[Pixel coordinate grounding data]
•••••
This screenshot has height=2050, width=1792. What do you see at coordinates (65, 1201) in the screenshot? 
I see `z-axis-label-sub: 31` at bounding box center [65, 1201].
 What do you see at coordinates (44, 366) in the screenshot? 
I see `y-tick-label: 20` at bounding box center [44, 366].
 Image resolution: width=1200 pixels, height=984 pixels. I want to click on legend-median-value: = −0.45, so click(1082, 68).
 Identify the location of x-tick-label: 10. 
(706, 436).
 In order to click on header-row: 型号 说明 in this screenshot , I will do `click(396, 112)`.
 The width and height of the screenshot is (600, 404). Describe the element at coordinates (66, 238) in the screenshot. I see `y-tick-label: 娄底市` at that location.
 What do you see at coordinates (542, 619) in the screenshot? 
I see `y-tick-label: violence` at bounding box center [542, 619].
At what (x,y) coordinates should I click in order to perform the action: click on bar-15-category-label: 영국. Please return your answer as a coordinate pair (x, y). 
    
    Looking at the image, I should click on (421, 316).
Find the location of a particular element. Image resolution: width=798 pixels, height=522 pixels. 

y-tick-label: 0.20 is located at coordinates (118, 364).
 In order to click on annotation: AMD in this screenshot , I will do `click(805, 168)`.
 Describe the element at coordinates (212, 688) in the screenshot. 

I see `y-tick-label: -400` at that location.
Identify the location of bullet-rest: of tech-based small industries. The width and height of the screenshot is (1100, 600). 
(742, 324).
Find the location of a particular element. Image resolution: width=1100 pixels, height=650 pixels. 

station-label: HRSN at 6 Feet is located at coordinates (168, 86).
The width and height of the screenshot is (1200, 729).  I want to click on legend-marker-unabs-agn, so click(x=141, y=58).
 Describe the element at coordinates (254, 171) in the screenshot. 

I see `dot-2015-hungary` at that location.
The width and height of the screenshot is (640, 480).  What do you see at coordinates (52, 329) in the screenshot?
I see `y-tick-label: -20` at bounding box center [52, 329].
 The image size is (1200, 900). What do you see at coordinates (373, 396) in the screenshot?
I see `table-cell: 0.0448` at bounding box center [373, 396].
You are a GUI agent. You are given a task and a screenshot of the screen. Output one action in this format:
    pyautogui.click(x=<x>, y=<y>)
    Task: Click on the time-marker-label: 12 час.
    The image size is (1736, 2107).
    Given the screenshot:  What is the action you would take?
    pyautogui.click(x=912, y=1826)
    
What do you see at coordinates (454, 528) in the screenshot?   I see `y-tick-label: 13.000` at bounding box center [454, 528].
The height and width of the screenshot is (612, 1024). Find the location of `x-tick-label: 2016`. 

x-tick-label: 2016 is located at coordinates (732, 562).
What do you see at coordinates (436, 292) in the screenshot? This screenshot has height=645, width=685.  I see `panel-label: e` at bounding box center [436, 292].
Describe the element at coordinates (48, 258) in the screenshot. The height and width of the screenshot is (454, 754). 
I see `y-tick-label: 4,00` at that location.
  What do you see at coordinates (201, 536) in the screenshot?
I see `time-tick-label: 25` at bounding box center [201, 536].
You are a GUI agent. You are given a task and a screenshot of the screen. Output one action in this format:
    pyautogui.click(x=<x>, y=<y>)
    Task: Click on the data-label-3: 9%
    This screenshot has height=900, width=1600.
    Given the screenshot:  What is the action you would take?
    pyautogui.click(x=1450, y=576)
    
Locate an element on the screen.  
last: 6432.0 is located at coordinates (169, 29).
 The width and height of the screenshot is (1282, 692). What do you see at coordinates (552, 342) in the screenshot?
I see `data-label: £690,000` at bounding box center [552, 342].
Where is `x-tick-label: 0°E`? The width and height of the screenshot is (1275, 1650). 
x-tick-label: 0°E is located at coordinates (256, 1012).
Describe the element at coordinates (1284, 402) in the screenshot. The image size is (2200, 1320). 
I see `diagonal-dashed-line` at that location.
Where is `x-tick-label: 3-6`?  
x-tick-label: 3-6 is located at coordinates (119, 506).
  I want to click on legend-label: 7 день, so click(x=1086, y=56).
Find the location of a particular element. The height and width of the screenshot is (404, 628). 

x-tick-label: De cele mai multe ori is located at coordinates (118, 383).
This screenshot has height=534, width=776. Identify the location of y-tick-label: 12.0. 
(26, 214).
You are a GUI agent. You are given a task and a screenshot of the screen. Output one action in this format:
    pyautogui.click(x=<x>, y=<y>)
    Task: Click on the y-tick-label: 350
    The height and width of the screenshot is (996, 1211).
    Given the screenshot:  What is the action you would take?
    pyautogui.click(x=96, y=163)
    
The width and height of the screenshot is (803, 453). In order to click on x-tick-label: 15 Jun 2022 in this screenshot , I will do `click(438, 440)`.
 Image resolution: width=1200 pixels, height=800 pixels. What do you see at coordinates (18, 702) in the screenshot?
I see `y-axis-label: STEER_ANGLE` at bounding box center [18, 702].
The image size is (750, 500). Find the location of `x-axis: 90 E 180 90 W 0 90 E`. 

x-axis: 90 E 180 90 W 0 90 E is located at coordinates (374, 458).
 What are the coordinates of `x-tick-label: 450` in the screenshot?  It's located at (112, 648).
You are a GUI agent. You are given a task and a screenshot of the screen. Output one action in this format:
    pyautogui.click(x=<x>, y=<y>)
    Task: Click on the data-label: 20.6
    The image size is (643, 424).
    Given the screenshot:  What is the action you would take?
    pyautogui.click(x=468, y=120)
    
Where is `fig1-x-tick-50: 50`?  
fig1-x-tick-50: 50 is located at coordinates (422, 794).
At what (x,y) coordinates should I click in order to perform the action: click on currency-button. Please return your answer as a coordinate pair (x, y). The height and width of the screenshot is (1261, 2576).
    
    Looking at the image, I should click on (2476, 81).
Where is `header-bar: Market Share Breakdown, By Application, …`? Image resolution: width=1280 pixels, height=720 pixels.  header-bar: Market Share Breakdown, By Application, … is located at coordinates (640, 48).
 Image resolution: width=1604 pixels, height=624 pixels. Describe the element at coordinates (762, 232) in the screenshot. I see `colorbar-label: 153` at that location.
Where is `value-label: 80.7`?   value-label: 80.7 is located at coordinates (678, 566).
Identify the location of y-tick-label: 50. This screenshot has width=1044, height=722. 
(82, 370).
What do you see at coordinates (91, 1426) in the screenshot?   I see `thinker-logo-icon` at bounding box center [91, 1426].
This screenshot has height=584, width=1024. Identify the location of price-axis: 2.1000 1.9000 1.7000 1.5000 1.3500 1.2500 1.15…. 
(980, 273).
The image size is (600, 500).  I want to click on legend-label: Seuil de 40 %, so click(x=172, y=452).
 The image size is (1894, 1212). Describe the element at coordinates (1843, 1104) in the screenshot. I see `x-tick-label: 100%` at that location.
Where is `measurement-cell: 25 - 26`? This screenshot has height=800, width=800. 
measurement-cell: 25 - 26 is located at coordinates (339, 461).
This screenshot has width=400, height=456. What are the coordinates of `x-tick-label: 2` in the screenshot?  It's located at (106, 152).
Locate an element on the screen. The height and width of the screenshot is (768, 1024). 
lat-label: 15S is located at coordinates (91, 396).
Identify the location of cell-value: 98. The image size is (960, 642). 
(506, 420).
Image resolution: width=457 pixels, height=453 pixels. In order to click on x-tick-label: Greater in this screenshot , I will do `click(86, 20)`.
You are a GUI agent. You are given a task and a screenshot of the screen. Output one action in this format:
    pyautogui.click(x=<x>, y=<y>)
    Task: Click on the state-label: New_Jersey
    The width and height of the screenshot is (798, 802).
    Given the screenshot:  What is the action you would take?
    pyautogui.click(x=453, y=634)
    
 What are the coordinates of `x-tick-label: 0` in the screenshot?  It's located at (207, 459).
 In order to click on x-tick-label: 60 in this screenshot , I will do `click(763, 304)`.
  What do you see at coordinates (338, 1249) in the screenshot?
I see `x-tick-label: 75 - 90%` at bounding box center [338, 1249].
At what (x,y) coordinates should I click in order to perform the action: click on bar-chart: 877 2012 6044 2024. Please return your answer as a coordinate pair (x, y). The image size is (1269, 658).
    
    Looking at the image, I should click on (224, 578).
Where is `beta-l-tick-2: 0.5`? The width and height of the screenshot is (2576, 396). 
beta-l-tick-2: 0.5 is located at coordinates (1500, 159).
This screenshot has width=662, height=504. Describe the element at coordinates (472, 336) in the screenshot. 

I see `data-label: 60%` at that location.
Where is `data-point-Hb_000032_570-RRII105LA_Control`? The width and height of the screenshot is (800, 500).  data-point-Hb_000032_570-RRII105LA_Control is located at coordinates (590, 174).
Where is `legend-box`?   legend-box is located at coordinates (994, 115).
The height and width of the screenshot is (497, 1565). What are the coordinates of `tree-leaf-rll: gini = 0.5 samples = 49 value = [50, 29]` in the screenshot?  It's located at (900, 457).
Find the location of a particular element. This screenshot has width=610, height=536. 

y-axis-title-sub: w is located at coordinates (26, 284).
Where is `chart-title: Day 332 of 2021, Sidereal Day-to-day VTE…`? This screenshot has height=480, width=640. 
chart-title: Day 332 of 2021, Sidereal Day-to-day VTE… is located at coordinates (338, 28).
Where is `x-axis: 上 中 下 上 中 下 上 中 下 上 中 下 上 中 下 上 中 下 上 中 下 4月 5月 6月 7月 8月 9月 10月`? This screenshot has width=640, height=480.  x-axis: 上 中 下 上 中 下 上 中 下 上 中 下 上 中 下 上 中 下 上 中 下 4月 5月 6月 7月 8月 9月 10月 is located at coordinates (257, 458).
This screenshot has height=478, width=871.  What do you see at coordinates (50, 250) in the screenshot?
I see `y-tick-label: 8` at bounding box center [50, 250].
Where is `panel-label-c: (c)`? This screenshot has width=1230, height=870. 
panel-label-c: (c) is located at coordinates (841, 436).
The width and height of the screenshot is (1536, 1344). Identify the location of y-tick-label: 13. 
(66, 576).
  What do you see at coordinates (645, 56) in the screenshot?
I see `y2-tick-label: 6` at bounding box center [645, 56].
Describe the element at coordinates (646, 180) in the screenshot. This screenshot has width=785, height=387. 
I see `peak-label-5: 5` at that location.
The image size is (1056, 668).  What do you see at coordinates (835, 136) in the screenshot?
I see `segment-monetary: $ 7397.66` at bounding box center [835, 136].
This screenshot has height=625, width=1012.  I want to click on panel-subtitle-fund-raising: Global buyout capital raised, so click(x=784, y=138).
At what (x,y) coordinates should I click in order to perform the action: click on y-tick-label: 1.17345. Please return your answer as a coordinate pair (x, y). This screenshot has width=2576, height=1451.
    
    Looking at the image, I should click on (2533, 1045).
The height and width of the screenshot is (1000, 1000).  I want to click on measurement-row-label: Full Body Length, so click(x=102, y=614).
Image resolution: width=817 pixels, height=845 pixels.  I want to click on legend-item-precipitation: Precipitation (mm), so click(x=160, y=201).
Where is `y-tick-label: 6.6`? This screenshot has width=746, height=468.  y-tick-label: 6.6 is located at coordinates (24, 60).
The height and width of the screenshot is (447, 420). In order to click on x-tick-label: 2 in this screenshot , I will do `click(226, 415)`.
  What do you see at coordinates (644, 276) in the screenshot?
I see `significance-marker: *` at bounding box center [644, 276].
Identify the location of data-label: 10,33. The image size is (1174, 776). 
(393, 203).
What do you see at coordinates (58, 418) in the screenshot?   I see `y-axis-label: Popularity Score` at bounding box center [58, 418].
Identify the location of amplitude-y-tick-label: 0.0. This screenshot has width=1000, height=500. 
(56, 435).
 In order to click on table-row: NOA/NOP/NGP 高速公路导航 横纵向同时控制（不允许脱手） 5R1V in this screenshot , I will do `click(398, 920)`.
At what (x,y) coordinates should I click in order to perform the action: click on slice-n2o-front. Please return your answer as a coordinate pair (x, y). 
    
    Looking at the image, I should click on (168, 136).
•••••
→ **JOB ITEM**
Please substitute "specific" for "particular" in the entries above, starting at the line containing "pixels, height=522 pixels." and ending at the line containing "station-label: HRSN at", and give only those lines, otherwise unchanged.

→ **TASK RESPONSE**
Find the location of a specific element. Image resolution: width=798 pixels, height=522 pixels. 

y-tick-label: 0.20 is located at coordinates (118, 364).
 In order to click on annotation: AMD in this screenshot , I will do `click(805, 168)`.
 Describe the element at coordinates (212, 688) in the screenshot. 

I see `y-tick-label: -400` at that location.
Identify the location of bullet-rest: of tech-based small industries. The width and height of the screenshot is (1100, 600). 
(742, 324).
Find the location of a specific element. Image resolution: width=1100 pixels, height=650 pixels. 

station-label: HRSN at 6 Feet is located at coordinates (168, 86).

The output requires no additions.